User talk:Shirik/CollabRC

This page is for discussion regarding the CollabRC project. To open a new discussion thread, please create a new section at the bottom of this page. All feedback is welcome and will be responded to as time permits.

Change: 3 options -> 2

The "Learning reversion patterns" section used to have a segment written as follows:

To accommodate learning, every time a user reviews a change, one of three results must be chosen (though they may be implicit): vandalism, not obvious vandalism, and certainly not vandalism. These results are fed back to the collaboration bot; the vandalism and certainly not vandalism results are taken into account for adapting the working knowledge of the AI of the bot. A not obvious vandalism result informs the bot that it may have been correct in its analysis, but the change should not be rolled back because it is not obvious vandalism. In such a situation, the AI system will not adapt because inconclusive evidence is given as to whether the result was correct or not.

After discussing with The Thing That Should Not Be, it was determined that this was over-aggressive and might result in a slowdown of recent change patrollers. Furthermore, the AI bot does not necessarily need to know the difference between not obvious vandalism and certainly not vandalism. Accordingly, this section will be changed to be more similar to Huggle's tactics -- either a given change is vandalism or it is not.
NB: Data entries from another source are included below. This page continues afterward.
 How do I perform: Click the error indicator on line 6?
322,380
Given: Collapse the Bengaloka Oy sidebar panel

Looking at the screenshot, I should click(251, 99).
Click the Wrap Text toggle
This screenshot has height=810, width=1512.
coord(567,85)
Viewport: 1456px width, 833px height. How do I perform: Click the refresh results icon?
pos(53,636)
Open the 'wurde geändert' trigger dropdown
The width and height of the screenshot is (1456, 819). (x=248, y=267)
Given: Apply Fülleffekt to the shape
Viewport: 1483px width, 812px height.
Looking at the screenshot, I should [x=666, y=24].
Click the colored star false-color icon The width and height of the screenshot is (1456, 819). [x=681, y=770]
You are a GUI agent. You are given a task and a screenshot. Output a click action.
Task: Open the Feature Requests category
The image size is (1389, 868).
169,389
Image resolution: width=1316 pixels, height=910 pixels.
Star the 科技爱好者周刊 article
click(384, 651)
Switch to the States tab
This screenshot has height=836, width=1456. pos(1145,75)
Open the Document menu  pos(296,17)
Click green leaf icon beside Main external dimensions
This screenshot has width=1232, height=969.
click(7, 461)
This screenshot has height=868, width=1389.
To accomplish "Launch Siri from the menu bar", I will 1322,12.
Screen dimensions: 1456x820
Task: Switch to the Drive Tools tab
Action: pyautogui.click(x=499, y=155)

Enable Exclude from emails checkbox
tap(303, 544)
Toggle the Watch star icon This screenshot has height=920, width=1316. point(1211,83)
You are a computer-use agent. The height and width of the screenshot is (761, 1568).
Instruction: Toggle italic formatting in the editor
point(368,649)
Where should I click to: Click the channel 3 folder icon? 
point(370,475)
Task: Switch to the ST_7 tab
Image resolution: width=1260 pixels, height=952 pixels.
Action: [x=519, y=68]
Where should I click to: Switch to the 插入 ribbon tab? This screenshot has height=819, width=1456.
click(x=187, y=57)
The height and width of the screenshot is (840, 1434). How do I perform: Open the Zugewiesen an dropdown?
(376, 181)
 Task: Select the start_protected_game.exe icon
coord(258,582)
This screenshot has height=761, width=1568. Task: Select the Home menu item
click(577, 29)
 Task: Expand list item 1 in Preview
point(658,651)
Since the bot should only be triggering on high-priority threats, anything that would have fit under not obvious vandalism should not be a trigger, and thus must be fed back to the bot anyway. Any feedback regarding this change is appreciated. --Shirik (talk) 06:32, 16 December 2009 (UTC)[reply]

The "I'm not sure" option, while it might slow down some patrollers, is necessary, but for a different reason - if an edit is "suspicious" it deserves a further review by someone less rushed than front-line RC patrollers to determine whether it was vandalism or not. Triona (talk) 06:44, 15 September 2010 (UTC)[reply]

Sample sets

Tim1357 was kind enough to point me to some sets of known vandalism and non-vandalism which should be used to initially train the bot. These datasets are courtesy of Crispy1989 and were originally intended for ClueBot.

User:Crispy1989/Dataset/Vandalism - Definite vandalism
User:Crispy1989/Dataset/Constructive - Definite constructive posts

Thanks to those whom have worked to build these lists. The information will be truly helpful. Shirik (talk) 04:00, 17 December 2009 (UTC)[reply]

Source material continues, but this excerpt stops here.